• **Your task**
Please reproduce the data below exactly, from the first line through the line containing "Given: Click the purple", and leave every later line out.

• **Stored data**

-------

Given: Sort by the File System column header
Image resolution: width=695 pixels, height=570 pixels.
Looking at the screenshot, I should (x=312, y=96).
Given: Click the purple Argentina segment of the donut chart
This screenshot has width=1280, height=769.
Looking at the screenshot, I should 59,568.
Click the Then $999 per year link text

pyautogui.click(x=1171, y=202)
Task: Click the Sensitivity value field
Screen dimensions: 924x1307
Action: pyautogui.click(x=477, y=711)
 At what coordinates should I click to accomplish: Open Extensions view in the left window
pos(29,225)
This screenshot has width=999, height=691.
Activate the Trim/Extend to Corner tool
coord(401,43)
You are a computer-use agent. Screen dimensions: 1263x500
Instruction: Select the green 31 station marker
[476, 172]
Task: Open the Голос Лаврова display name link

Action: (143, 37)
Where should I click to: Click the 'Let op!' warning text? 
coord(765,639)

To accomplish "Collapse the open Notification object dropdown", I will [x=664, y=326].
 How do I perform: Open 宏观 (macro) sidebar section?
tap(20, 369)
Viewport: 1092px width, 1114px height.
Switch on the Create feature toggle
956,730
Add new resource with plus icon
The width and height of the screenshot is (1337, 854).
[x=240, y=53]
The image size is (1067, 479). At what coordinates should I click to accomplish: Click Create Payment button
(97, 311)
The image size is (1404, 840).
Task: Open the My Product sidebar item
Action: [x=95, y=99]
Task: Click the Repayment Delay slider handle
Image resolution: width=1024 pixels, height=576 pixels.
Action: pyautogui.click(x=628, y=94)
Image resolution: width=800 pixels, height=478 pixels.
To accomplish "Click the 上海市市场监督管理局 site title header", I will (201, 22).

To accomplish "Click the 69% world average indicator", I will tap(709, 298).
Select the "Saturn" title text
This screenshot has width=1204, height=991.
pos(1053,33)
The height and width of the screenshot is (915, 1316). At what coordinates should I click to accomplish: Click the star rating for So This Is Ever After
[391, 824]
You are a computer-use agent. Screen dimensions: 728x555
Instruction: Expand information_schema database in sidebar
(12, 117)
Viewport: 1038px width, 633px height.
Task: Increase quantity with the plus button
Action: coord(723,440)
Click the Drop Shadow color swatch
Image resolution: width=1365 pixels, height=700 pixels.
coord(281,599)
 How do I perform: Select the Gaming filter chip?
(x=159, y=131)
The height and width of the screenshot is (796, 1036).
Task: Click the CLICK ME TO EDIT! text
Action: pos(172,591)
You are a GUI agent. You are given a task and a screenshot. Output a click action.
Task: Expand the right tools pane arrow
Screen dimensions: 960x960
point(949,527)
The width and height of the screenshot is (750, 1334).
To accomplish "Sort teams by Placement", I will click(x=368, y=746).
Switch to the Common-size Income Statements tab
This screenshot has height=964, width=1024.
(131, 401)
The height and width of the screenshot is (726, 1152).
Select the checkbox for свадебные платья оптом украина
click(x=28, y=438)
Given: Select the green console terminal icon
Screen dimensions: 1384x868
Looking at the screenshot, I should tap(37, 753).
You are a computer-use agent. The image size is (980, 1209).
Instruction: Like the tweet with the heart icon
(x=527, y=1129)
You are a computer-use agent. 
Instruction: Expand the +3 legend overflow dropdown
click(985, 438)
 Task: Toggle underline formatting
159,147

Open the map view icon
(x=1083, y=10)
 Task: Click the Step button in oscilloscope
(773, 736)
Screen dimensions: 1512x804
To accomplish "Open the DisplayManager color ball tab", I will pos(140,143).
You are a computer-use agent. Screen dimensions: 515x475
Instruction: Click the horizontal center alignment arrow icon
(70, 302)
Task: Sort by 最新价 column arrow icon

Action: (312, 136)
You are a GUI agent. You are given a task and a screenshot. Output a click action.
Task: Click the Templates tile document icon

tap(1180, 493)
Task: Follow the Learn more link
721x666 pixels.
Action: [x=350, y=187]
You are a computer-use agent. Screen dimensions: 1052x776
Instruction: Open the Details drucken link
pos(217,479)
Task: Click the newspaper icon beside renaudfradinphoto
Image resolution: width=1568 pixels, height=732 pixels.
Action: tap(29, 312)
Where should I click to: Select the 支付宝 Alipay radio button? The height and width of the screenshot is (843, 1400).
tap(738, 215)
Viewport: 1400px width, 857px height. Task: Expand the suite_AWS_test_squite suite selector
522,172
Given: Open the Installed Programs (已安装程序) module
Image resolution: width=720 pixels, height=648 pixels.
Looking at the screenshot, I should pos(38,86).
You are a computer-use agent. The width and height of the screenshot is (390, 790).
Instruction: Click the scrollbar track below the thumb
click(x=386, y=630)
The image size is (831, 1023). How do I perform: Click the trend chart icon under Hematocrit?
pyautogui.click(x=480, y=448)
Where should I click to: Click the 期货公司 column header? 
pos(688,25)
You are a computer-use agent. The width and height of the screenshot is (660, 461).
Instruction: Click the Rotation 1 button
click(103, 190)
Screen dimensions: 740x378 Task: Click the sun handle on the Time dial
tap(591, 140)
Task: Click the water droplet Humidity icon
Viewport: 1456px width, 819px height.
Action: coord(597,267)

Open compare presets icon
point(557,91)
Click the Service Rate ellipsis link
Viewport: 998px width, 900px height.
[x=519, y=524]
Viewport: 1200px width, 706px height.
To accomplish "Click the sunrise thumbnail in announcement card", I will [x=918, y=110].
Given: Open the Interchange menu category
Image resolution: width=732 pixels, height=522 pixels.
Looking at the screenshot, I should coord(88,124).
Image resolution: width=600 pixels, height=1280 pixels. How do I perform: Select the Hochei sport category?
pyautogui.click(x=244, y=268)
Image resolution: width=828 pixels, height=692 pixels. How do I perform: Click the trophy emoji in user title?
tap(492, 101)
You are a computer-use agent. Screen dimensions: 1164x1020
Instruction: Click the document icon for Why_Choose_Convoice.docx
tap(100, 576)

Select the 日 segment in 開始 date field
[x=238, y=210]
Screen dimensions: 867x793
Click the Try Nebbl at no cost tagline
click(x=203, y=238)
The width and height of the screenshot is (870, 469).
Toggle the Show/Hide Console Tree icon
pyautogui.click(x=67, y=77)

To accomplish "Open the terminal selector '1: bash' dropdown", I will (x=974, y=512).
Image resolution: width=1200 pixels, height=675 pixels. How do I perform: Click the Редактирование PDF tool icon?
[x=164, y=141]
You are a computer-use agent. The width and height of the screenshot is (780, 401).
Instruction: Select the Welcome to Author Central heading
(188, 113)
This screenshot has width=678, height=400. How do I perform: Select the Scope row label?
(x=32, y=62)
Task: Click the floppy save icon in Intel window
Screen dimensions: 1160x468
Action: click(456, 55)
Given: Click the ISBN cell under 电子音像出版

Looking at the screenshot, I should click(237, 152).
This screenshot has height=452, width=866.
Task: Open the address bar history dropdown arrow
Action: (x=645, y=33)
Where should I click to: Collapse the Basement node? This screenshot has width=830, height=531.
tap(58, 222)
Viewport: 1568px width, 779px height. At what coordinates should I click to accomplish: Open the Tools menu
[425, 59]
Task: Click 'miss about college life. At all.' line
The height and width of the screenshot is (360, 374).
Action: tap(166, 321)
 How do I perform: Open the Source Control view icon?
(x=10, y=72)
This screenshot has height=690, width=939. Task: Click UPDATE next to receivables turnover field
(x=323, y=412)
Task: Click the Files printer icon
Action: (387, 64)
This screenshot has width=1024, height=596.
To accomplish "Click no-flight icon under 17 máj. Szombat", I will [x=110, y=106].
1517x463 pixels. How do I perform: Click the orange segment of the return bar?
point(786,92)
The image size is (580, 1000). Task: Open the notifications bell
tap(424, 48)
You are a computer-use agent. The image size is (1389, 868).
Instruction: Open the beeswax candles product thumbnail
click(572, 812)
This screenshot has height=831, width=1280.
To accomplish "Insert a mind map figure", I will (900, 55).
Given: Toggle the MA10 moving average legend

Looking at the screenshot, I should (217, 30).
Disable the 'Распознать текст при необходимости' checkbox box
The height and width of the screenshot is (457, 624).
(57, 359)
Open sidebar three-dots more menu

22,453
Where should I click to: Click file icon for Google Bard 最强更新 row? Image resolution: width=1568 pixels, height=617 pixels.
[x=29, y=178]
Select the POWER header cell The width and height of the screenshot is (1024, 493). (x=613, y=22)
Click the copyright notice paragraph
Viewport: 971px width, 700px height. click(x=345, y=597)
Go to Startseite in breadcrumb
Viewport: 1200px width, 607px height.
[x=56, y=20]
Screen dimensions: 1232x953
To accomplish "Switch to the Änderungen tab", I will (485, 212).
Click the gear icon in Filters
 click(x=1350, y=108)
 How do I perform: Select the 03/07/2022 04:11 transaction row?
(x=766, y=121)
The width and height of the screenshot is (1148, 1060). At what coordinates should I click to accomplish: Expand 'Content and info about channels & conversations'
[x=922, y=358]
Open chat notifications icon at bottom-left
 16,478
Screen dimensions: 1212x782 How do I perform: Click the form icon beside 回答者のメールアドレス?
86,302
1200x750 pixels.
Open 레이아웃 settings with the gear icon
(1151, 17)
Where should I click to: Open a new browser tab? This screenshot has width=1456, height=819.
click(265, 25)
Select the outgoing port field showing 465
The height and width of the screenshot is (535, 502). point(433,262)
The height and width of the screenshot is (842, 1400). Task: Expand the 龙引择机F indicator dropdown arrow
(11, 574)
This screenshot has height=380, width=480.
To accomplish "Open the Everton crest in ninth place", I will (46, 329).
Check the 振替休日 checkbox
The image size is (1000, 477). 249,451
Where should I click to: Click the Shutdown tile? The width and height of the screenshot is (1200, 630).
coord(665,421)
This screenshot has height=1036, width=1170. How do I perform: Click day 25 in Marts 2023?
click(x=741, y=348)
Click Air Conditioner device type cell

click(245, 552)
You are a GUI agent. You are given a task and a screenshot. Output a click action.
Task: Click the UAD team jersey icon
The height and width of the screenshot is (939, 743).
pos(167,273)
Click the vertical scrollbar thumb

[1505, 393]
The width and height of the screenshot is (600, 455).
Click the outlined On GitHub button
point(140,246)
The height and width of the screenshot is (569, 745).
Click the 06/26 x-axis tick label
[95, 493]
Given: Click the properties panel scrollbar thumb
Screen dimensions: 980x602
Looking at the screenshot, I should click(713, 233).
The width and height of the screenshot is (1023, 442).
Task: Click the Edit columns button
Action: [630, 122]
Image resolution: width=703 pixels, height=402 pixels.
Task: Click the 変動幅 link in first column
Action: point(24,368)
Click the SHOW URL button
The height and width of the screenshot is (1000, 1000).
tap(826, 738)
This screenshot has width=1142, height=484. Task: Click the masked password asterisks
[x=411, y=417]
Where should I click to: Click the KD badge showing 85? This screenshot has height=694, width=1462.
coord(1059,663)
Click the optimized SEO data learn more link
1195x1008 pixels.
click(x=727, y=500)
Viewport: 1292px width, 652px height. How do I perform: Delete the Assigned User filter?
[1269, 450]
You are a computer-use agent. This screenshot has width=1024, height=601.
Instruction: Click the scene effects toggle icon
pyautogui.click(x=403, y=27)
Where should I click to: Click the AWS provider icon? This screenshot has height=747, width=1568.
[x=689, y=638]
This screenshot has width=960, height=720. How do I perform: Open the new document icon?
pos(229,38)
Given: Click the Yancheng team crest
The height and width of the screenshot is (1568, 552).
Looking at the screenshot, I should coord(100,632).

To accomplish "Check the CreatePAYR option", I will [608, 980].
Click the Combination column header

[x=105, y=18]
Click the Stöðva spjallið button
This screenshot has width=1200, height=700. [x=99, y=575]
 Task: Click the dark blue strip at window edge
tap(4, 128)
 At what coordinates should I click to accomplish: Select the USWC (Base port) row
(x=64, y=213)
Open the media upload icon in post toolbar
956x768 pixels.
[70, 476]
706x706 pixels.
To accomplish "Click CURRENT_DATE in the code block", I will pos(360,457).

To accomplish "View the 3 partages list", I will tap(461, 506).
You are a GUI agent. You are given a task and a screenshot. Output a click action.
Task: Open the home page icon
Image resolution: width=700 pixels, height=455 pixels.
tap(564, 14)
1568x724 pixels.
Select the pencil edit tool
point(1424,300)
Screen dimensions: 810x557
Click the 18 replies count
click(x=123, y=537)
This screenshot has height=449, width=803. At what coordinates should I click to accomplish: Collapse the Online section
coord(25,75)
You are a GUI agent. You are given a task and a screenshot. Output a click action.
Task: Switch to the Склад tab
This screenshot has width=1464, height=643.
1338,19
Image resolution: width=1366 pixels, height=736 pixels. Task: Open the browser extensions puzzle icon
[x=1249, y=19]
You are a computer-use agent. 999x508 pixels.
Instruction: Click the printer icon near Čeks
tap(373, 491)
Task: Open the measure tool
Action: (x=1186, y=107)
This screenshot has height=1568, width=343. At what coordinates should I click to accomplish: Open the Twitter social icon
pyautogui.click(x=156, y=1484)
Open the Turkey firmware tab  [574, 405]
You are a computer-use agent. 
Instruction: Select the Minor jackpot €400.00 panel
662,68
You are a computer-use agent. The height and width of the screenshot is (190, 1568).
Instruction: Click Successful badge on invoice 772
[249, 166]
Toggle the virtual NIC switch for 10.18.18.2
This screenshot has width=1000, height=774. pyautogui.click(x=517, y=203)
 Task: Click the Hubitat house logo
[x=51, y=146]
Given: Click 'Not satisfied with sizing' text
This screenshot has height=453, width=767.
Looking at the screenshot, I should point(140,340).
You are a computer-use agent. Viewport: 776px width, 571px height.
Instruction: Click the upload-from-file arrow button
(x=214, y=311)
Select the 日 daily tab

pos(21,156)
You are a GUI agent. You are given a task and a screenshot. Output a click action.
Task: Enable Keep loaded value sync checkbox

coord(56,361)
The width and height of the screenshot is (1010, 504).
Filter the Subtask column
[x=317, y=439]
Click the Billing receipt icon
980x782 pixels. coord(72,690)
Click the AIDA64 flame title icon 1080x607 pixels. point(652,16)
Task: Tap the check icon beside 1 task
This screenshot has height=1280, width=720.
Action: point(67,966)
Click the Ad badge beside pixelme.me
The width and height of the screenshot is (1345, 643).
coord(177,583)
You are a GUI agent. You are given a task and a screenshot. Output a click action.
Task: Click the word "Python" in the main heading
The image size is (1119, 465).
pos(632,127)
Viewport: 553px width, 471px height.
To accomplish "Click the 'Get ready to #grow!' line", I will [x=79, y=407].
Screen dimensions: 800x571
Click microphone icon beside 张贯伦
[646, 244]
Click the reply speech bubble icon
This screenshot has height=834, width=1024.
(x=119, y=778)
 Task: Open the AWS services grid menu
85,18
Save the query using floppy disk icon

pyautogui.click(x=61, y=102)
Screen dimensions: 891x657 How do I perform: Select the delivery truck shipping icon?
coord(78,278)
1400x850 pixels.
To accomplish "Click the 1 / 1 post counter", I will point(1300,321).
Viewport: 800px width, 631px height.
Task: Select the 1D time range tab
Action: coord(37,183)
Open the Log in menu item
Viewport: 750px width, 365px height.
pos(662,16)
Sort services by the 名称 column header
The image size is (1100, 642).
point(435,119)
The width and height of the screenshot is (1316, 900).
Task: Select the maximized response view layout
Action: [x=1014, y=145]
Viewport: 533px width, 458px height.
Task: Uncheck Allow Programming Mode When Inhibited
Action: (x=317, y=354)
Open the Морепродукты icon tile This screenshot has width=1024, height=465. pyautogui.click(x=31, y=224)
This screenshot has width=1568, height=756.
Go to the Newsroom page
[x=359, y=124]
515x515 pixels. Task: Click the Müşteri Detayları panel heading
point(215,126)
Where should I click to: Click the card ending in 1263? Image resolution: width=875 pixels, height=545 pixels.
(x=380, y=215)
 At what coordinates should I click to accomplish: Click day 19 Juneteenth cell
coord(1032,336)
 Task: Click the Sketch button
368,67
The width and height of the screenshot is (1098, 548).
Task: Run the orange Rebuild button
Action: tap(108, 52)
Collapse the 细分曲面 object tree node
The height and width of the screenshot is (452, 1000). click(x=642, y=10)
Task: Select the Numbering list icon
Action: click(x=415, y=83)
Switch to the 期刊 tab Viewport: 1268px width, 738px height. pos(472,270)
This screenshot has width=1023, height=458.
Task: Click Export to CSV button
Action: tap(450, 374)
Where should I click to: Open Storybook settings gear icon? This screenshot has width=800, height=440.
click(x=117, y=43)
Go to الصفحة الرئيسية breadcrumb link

-------

• **Answer space**
Given: Sort by the File System column header
Image resolution: width=695 pixels, height=570 pixels.
Looking at the screenshot, I should (x=312, y=96).
Given: Click the purple Argentina segment of the donut chart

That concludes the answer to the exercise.